Ever since I was a young child, negativity has been my game. I'm pretty sure if you had asked me if my sippy cup was half full or half empty, I would have put on an emotional breakdown rendition of "I need more apple juice!"

It's just my default setting. 

My junior high diaries make Romeo and Juliet look like well-adjusted teenagers.

Which is why I married a man who has never felt slighted in his life. I have to actually get offended for him sometimes. "Babe, that guy shot you." 

"You're getting a little negative. I've always thought I looked kind of like a buck. He didn't mean it. We should have them over for dinner sometime." 

So I've made my New Years Resolution this year to bury some of my negativity. Notice I didn't say, "Be more positive." That's like me vowing to lose 20 pounds again. I just want to get less negative and rise to emotional, neutral Switzerland. 

Having this resolution will probably require the retirement of mom blogs and life blogs and discourses from people trying to "keep it real." 

I think, in this recent quest for "realness," we have unknowingly become a society that idolizes every experience, good or bad. We have become "faux-authentic." We have strived so hard not to worship perfection that we have bowed down to the messes of life instead. 

What started as an opponent to Pinterest womanhood and Pinterest motherhood has taken over and is now the leading voice. And that voice has magnified sticky fingers and messy houses and clueless husbands and made them more than the speck on the map of life that they are.

They aren't great. They aren't the worst thing. They just are. They're things that have happened for thousands of years but were never anything to write home about. 

I never really thought much about this until I a) decided to be less negative and b) began to struggle with infertility. 

I would read these lifestyle and family blogs and think, "If this is what my life is going to be like, why even try?" As a default negative person, I feared that motherhood would sap any happiness or positivity I had left. 

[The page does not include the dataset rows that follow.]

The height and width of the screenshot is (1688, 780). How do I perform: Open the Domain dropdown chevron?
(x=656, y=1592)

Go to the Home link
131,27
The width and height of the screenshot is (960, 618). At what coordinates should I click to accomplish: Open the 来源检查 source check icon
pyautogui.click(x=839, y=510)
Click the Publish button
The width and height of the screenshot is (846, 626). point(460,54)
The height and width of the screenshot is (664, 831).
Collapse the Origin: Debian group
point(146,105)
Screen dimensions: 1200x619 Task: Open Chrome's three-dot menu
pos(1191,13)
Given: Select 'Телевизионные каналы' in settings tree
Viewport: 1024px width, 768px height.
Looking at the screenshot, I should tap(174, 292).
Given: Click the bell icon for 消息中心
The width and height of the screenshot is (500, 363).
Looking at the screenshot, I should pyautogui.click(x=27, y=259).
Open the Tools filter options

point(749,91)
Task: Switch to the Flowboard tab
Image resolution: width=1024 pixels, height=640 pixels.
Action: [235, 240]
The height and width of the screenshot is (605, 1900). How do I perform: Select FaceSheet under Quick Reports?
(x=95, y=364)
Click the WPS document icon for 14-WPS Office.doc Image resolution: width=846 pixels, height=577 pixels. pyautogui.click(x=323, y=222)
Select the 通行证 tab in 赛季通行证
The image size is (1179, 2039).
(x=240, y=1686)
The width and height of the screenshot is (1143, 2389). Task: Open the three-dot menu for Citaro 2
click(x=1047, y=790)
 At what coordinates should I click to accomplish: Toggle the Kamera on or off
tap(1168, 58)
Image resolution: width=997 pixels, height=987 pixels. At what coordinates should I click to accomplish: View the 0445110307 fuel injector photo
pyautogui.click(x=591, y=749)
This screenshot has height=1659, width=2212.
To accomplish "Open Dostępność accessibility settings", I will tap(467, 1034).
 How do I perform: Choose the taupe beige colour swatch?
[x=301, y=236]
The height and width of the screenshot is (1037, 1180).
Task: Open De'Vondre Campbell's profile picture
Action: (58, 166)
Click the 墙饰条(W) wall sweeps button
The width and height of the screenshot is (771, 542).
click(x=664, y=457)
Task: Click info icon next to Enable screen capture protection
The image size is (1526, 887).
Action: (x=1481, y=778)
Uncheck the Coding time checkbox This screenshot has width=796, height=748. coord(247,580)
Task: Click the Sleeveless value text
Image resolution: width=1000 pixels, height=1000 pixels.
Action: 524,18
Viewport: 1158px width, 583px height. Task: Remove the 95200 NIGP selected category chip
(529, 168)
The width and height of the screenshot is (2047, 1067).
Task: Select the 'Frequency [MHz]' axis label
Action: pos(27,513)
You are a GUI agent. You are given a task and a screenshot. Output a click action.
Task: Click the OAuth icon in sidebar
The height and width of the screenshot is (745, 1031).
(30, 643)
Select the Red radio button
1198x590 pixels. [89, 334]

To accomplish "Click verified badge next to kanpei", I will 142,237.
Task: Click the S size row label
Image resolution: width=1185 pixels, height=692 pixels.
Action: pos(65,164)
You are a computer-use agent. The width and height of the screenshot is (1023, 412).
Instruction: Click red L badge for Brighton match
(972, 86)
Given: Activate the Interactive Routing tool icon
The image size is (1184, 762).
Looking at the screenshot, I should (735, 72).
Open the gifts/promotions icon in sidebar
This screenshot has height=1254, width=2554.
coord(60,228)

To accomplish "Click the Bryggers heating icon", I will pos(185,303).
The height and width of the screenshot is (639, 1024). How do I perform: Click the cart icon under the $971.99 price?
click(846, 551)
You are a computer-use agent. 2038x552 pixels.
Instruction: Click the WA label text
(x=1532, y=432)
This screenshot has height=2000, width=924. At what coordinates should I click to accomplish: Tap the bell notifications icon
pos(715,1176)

They all try to seal it with a big, encompassing bow of, "But I wouldn't trade it for anything." No. You don't get to do that. That's like those people who say something rude and then go, "No offense." That's not how this works, AGNES. And I'm just big-boned.

I'm not saying that motherhood isn't messy, that life isn't messy. I'm not saying you're going to love every second. I actually prefer that you don't. I'm especially not saying that you only post or talk about the perfect times. 

We can be real without taking out a billboard saying, "Hey, look at me. I'm real. Look at how real I am!" 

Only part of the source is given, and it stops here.